Brief:
Look through the records and copy each line that has "diamond" in it.

Extracted data:
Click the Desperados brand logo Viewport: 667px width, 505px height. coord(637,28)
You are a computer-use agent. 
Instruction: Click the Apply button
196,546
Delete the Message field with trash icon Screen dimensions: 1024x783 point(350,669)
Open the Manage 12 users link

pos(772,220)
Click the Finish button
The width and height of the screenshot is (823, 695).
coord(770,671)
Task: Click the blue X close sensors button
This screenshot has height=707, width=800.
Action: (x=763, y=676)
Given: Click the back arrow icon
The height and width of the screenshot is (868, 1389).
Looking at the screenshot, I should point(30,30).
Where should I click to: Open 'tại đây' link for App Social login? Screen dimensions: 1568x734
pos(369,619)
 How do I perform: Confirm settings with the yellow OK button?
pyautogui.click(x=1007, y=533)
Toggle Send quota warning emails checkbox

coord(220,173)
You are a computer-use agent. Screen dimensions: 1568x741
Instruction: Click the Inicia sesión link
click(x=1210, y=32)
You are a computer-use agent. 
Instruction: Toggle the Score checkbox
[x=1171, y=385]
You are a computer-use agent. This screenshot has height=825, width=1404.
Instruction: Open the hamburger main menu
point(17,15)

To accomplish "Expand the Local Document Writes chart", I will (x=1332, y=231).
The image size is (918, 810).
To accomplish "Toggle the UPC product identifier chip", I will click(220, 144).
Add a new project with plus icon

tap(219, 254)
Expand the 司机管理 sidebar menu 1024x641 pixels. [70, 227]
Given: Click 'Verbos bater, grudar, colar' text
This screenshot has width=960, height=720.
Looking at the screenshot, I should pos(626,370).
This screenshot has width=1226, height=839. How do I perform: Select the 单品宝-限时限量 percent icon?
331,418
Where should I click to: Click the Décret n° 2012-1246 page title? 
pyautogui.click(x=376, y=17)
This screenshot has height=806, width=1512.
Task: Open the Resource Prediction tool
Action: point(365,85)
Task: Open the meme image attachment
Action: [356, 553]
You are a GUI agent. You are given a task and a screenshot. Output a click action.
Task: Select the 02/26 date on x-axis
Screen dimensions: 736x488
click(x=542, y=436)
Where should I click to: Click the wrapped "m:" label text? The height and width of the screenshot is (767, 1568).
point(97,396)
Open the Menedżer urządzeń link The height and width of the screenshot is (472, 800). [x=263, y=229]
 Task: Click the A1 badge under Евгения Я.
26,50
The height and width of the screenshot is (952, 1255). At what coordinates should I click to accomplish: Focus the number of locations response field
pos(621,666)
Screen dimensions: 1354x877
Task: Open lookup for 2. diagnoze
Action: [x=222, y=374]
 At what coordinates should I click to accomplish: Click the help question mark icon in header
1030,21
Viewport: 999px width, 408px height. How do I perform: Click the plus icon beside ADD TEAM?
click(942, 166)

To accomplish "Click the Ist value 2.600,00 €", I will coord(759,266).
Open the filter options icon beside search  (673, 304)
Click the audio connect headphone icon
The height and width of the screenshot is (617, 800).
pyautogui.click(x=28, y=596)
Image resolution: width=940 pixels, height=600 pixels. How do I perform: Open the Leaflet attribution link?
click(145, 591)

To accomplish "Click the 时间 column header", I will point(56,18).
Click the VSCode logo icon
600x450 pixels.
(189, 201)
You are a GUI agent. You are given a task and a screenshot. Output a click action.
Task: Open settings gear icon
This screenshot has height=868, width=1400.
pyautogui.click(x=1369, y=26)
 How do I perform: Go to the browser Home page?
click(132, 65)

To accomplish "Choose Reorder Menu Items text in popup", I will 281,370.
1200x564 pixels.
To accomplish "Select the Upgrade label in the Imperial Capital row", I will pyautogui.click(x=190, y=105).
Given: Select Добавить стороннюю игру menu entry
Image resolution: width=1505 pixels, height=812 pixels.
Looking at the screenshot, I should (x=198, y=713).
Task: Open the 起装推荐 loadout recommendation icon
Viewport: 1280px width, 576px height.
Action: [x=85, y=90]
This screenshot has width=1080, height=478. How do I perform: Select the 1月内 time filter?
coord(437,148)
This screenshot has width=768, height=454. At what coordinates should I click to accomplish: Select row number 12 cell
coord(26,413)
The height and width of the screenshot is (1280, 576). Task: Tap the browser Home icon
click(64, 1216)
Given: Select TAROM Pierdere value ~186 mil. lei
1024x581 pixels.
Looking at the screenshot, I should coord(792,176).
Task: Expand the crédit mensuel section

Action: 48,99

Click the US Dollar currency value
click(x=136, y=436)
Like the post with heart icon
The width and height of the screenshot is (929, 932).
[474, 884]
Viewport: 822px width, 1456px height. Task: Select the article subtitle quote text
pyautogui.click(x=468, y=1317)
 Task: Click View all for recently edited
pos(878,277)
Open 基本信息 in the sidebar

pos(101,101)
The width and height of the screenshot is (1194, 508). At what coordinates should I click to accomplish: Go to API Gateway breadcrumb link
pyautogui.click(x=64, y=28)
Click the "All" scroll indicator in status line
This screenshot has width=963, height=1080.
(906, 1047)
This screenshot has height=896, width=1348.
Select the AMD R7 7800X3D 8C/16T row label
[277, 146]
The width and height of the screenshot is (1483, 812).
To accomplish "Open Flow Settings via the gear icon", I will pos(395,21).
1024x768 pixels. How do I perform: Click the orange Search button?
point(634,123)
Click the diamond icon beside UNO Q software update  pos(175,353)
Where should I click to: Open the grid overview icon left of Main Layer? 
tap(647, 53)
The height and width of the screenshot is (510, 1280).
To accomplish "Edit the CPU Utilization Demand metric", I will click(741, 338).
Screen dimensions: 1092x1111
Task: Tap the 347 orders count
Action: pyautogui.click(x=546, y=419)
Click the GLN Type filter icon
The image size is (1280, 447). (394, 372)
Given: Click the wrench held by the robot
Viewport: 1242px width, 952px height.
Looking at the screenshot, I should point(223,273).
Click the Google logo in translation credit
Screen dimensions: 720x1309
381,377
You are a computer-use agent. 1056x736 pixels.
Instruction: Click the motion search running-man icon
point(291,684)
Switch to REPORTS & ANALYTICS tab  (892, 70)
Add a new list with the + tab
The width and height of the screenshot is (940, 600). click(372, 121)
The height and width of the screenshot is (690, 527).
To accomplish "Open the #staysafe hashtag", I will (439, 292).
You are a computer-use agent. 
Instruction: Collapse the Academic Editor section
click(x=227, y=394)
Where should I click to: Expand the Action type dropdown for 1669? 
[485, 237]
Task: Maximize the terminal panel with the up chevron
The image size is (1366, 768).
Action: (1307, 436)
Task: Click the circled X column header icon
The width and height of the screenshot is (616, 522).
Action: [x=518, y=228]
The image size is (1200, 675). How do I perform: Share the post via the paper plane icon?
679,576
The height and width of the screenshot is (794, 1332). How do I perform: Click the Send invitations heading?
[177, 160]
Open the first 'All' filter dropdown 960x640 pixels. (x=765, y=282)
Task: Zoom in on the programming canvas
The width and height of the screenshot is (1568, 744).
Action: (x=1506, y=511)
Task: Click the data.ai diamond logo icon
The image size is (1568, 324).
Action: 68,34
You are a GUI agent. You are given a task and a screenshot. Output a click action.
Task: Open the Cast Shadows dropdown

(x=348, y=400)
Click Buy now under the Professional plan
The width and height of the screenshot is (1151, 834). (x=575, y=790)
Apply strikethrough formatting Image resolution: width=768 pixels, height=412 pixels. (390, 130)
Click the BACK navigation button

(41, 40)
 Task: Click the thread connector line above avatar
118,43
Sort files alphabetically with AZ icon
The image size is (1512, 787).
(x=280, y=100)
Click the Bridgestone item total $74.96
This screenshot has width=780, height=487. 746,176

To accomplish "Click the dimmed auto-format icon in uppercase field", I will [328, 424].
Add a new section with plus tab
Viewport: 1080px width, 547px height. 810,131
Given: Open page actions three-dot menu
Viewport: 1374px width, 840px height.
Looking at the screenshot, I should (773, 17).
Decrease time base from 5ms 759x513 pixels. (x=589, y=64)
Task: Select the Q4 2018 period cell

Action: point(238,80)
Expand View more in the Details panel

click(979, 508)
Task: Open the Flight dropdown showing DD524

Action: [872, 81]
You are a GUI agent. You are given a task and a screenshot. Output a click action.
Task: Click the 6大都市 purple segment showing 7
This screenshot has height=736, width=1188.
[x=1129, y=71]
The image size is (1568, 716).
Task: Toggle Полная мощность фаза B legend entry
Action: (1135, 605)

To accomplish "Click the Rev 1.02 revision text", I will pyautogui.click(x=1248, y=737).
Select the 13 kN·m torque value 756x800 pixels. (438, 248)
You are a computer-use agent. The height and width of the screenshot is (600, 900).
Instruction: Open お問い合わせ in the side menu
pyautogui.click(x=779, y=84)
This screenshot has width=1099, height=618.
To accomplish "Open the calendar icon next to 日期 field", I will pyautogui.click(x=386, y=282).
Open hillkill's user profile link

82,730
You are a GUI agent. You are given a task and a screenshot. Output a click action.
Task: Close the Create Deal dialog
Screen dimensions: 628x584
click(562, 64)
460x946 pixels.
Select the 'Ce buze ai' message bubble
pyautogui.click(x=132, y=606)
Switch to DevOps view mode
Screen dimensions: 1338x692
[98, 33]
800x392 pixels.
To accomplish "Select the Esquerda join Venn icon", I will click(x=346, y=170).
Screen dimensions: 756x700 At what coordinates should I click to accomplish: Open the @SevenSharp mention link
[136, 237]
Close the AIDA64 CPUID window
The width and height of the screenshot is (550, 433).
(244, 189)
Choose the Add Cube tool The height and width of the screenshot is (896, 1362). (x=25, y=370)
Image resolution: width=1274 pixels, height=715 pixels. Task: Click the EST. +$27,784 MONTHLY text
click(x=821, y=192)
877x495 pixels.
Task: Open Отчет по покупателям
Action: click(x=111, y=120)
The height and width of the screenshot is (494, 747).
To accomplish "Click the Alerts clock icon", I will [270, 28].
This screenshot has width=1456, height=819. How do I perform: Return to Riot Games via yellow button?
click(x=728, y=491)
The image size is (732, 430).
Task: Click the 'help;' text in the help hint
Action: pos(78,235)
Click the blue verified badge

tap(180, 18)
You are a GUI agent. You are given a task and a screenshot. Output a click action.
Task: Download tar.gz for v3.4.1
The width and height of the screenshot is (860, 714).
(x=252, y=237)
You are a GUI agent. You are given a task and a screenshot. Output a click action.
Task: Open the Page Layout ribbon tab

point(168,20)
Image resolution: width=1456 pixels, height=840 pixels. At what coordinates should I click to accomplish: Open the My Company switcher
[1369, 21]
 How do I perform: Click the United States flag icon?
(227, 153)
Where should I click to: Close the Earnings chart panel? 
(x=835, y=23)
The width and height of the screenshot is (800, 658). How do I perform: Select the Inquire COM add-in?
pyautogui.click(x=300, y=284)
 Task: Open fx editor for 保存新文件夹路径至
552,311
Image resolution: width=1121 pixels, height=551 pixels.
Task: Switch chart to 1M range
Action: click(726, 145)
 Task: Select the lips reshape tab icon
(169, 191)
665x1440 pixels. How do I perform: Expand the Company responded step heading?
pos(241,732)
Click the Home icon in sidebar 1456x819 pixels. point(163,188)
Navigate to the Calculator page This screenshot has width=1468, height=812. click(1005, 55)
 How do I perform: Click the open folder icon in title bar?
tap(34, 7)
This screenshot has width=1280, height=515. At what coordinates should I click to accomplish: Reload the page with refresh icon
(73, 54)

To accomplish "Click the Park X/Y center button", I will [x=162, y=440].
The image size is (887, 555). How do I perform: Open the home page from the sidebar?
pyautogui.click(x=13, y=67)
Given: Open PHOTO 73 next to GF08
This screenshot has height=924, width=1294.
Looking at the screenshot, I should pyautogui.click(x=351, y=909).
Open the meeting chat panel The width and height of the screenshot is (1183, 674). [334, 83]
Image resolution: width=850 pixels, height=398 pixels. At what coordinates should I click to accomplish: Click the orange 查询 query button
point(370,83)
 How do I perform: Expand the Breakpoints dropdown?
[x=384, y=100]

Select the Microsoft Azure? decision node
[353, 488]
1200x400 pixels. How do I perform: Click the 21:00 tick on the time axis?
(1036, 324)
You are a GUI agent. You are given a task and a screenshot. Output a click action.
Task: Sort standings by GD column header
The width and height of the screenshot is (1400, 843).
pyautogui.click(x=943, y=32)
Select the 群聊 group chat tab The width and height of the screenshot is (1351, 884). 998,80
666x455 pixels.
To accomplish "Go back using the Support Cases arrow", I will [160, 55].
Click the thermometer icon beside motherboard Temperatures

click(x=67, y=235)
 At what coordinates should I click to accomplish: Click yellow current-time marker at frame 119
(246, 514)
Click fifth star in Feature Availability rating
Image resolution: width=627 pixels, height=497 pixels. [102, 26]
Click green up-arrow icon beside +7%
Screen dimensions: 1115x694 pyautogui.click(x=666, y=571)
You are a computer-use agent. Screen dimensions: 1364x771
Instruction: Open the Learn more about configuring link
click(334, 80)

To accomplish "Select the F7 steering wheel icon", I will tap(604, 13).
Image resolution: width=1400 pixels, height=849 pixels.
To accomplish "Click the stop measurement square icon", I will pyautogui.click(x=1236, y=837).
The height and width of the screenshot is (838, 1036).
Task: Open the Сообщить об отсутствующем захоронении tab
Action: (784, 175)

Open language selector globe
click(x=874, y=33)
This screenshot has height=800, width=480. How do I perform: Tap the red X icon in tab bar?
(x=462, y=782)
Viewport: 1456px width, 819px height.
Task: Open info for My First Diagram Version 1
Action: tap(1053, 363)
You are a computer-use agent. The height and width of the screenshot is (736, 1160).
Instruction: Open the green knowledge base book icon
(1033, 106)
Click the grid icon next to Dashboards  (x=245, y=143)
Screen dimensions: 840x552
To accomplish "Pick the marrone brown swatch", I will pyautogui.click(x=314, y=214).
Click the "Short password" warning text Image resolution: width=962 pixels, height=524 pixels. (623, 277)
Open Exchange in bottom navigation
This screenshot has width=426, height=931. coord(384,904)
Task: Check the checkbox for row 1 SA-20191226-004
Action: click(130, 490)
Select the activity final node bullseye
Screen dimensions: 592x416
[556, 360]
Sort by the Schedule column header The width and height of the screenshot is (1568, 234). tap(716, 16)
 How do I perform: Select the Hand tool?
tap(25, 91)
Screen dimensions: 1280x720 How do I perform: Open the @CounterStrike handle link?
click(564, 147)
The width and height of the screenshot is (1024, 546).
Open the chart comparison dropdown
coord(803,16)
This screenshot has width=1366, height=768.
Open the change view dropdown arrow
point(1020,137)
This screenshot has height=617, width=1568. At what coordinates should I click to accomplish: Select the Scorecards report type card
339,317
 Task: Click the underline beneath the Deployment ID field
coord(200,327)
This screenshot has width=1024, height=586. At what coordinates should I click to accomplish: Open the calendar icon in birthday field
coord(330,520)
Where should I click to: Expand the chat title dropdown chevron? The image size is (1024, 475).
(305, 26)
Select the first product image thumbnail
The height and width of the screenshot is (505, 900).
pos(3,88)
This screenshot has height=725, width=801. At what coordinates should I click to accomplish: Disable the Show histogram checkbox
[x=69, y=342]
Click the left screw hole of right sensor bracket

Response to this exercise:
Click the diamond icon beside UNO Q software update  pos(175,353)
Task: Click the data.ai diamond logo icon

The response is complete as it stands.